Es wunderte mich, dass er so angestrengt versuchte, freundlich zu bleiben.
„Überanstreng‘ dich mal lieber nicht.“ Ich stieß ihn mit Nachdruck zur Seite, um endlich an ihm vorbeizukommen. „Ich habe im Zug gemerkt, dass dir das eher schwerfällt.“
Jess wollte etwas erwidern, als Kai plötzlich neben uns auftauchte und sich lässig seine Tasche über die Schulter warf.
„Kommst du?“ Er ignorierte den Neuankömmling gekonnt, würdigte ihn keines Blickes.
„Wir kennen uns noch nicht.“ Jess nutzte seine Chance und drängte sich in den Vordergrund. „Hi, ich bi…“
„Kein Bedarf“, brummte Kai nur.
Jess stutzte kurz, doch dann riss er sich zusammen und lächelte erneut. „Ich bin Jess McKeown.“
„Denkst du, ich weiß nicht, wer du bist?“ Kai glänzte mal wieder mit Distanz und ignorierte die Hand, die ihm gereicht wurde.
Es fühlte sich gut an, dass sein abweisendes Verhalten mal nicht mich traf.
„Eigentlich wollte ich nur wissen, wer du bist“, bemerkte Jess etwas resigniert, doch ihm schien ein Licht aufzugehen. „Ich könnte dich vermutlich auch Streuner nennen, aber ich wüsste lieber deinen richtigen Namen.“
Die Blicke der beiden trafen sich und ich spürte Kais Anspannung.

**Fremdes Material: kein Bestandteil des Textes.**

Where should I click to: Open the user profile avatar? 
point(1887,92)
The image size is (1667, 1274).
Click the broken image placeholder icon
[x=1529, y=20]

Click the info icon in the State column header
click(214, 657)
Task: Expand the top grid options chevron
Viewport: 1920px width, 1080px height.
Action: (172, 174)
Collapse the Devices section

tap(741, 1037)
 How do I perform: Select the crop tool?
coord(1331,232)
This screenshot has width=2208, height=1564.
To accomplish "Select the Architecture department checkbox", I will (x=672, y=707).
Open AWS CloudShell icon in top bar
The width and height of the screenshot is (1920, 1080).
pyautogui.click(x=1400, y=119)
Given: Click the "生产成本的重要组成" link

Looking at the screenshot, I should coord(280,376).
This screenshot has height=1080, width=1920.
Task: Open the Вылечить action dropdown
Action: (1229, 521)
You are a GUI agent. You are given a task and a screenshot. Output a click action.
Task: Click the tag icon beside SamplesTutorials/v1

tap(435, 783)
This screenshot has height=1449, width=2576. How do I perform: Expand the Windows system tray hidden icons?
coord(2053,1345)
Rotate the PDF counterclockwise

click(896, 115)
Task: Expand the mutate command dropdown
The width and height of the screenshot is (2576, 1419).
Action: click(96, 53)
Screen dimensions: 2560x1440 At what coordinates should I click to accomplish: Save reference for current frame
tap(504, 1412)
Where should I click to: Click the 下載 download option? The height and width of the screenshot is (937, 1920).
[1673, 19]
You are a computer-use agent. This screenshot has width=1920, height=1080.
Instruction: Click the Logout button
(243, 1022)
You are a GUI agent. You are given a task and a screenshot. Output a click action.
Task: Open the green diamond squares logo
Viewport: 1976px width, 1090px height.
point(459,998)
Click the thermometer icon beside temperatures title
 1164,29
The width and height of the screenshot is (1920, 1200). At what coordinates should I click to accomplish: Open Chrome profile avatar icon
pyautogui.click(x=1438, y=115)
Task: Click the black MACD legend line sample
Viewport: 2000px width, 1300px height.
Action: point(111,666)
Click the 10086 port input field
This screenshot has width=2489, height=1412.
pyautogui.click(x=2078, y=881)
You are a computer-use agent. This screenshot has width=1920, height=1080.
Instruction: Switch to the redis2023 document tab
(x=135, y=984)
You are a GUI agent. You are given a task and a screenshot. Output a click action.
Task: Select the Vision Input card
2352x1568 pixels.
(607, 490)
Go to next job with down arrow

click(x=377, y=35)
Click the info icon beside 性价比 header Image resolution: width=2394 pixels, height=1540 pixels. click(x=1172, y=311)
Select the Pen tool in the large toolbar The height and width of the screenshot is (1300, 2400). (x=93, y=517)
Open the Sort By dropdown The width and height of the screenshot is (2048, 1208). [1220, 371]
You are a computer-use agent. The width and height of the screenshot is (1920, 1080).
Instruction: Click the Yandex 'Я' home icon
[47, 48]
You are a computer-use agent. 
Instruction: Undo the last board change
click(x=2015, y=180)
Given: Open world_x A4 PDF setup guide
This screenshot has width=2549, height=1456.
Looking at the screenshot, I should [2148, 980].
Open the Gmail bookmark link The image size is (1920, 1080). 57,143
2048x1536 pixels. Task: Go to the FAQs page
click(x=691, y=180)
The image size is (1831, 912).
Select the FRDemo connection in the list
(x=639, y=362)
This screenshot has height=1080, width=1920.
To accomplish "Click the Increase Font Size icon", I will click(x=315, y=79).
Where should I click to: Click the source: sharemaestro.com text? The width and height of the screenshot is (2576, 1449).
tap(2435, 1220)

Er wurde wütend, fühlte sich durch Jess` Verhalten bedrängt.
„Kai McKenzie“, antwortete er schließlich, doch in seinem Blick lag eine Warnung. „Und jetzt solltest du langsam Abstand gewinnen und mit dieser Information bei anderen in Erfahrung bringen, wieso du dir demnächst besser zwei Mal überlegst, ob du mich ansprechen möchtest.“
Als wir schließlich Ray sahen und gemeinsam losliefen, grinste Jess uns nur hinterher.